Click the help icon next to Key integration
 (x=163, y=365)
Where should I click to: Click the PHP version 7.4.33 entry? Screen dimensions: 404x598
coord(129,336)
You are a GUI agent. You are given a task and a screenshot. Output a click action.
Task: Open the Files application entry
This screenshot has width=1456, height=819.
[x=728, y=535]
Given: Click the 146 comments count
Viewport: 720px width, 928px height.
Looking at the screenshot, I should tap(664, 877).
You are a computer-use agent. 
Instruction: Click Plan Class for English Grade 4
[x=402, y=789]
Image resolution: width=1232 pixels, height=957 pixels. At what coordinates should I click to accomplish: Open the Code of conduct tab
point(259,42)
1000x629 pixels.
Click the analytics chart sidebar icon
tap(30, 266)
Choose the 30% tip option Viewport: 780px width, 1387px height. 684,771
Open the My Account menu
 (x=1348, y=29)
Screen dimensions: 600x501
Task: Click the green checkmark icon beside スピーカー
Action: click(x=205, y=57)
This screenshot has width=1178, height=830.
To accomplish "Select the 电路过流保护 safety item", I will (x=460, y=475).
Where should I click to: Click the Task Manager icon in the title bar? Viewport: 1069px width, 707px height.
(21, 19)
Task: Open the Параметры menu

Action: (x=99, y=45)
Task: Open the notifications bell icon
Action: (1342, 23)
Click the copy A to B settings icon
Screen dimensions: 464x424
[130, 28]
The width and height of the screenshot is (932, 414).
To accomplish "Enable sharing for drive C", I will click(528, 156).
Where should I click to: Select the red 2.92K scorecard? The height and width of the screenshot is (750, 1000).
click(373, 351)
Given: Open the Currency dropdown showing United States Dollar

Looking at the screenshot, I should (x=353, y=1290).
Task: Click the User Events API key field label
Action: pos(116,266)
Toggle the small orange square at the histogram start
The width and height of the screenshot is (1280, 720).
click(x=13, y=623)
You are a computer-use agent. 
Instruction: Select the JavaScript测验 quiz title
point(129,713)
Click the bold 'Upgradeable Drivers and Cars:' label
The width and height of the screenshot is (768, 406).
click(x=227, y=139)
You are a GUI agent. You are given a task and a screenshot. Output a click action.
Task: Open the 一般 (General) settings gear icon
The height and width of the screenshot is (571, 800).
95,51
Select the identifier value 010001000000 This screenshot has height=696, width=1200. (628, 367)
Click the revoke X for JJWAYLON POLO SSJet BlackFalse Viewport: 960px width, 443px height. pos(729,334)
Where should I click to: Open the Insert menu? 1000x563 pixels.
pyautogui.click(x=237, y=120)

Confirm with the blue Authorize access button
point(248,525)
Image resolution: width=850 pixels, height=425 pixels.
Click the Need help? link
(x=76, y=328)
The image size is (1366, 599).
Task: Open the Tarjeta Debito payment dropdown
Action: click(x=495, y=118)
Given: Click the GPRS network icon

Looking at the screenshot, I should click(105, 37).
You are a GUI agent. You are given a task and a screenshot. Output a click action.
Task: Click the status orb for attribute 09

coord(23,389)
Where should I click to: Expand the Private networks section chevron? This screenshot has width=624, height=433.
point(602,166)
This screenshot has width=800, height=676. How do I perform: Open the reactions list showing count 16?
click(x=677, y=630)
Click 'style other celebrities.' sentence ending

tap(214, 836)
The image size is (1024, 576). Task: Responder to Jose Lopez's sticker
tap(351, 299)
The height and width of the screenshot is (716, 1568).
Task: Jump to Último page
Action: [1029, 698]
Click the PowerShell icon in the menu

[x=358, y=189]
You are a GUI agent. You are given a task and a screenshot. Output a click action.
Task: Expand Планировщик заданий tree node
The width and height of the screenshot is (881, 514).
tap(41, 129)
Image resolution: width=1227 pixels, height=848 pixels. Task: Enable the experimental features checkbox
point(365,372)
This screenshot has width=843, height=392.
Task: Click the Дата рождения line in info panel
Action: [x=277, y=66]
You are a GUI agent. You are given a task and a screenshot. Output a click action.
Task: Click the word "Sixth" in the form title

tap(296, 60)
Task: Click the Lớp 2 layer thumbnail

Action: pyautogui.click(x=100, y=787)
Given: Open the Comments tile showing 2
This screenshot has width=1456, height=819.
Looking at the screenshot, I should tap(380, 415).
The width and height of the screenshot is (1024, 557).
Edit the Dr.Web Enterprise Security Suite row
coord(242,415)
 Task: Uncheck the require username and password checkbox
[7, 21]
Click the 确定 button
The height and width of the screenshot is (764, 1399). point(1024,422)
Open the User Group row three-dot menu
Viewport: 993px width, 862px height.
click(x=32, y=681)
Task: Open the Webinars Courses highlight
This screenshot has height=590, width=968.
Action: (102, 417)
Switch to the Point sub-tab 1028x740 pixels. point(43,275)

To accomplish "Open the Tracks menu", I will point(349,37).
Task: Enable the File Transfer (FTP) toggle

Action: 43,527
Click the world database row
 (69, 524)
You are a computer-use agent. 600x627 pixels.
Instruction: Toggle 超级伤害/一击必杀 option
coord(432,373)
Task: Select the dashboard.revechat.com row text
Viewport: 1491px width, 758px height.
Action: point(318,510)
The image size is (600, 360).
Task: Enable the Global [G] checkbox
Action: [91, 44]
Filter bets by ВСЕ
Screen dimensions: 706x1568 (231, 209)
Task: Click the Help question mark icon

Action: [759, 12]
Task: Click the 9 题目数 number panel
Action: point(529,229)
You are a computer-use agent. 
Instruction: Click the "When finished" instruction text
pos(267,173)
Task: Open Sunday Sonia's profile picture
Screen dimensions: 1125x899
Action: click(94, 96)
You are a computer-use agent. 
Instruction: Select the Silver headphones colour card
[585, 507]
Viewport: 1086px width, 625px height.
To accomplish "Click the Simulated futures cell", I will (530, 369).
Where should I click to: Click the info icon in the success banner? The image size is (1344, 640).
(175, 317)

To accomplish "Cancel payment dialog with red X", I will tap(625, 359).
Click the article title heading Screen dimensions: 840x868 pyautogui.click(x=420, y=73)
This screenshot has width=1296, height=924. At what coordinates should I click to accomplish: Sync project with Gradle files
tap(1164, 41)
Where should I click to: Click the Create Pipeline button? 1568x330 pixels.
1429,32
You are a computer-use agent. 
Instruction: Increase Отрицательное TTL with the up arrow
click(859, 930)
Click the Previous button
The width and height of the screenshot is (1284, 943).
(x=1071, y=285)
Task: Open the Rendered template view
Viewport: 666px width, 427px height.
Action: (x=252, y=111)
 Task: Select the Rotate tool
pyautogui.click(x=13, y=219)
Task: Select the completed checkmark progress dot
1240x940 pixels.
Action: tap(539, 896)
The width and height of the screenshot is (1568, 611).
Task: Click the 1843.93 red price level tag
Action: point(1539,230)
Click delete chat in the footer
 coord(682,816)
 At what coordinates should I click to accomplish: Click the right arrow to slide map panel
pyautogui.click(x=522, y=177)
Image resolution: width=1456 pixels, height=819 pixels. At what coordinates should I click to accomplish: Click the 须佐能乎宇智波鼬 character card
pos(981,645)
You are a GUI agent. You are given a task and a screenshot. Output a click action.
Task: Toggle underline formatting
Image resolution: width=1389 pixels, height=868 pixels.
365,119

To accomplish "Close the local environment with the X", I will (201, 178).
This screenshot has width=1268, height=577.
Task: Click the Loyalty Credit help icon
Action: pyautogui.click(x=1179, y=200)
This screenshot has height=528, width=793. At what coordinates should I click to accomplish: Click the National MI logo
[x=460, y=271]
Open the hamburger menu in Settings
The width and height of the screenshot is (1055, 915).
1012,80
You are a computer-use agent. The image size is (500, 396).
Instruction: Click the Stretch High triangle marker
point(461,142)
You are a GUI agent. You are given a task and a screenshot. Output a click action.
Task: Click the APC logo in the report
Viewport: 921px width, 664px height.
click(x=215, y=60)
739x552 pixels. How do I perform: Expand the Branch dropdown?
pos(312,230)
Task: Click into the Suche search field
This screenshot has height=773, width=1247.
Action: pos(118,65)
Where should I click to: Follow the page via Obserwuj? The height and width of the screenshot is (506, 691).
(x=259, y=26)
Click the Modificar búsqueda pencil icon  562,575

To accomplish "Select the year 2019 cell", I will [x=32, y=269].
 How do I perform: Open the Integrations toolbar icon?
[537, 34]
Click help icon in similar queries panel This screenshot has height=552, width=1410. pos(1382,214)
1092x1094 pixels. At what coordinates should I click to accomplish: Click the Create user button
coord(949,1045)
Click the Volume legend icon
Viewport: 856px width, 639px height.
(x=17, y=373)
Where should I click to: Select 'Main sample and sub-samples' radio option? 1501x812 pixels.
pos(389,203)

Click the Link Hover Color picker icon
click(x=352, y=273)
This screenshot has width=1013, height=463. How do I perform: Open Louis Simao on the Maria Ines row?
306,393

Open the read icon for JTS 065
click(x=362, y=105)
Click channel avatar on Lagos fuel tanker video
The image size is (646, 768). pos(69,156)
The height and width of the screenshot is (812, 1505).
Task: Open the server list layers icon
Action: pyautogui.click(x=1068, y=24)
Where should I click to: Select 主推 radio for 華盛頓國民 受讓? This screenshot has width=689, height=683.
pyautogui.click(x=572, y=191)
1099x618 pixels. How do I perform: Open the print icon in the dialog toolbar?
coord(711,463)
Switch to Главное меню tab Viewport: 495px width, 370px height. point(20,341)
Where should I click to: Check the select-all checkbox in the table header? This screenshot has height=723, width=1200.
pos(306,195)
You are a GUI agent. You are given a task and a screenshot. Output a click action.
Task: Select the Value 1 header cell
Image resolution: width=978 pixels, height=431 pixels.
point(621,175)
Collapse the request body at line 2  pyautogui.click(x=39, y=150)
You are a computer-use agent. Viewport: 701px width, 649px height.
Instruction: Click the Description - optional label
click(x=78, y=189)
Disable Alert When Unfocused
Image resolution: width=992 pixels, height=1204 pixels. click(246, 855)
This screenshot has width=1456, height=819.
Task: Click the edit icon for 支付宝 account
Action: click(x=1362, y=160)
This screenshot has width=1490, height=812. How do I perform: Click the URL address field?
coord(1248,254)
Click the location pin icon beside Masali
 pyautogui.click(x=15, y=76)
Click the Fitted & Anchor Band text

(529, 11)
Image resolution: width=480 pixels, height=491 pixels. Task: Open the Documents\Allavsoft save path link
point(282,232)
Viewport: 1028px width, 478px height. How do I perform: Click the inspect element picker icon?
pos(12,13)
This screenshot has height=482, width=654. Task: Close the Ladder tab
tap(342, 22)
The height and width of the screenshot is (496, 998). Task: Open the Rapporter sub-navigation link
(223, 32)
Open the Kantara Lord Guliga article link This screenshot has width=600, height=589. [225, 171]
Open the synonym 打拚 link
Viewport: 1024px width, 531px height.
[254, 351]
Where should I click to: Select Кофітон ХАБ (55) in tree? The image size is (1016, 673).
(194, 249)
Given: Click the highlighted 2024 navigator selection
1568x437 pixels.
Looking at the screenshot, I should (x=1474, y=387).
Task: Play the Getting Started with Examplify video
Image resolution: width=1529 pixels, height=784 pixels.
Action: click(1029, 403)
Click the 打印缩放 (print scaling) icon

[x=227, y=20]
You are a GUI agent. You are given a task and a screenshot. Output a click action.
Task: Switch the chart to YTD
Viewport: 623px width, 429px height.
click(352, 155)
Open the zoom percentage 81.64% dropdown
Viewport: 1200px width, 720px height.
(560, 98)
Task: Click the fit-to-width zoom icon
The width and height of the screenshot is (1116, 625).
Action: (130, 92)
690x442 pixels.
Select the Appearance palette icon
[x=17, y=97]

------------------------------------------------------------------------

WORK REQUEST:
Make a list of all lines in the data that contain "Switch".

THE COMPLETED TASK:
Switch to the Point sub-tab 1028x740 pixels. point(43,275)
Switch to Главное меню tab Viewport: 495px width, 370px height. point(20,341)
Task: Switch the chart to YTD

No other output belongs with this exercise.